At 4:30 of this video the author decided to estimate the standard deviation of the population with sample standard deviation (sample size was $100$).
In the next video, the author mentioned that it was reasonable because the sample size greater than $30$. Well, what tells us that we could estimate standard deviation in this way? Why is $30$ that magical boundary? Does it have anything to do with Central Limit Theorem? (I guess not, because we don't calculating the standard deviation of the mean, so it's not related in any way).
Neither of the two methods of estimating the population standard deviation from the sample produces an unbiased estimate, though the $\frac{1}{n-1}$ method does produce an unbiased estimate of the variance.

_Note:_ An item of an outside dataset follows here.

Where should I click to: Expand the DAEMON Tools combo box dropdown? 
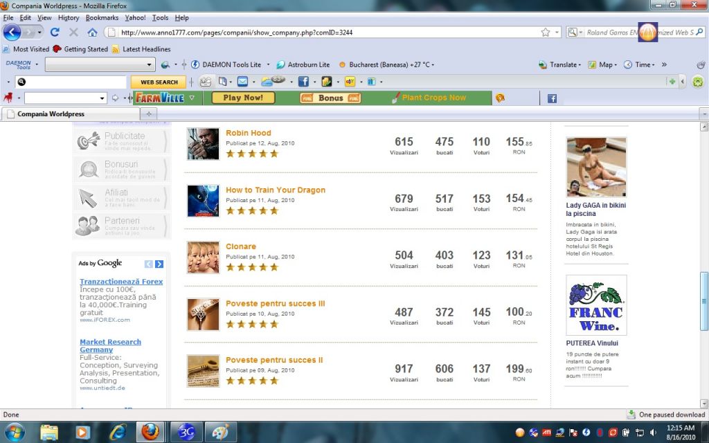150,65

If you compare the two estimates of the variance $$s_s^2 = \frac{\sum_i^n (x_i - \bar{x})^2}{n-1}$$ with $$s_p^2 = \frac{\sum_i^n (x_i - \bar{x})^2}{n}$$ then clearly $\frac{s_p^2}{s_s^2} = \frac{n-1}{n}$ and so $$\dfrac{s_p}{s_s} = \sqrt{1-\frac{1}{n}} \approx 1 - \frac{1}{2n}$$ which gets closer to $1$ as $n$ increases (for $n=30$ it is about $0.983$ and for $n=100$ about $0.995$) and this factor is less important than the uncertainty in estimating the population standard deviation from a random sample.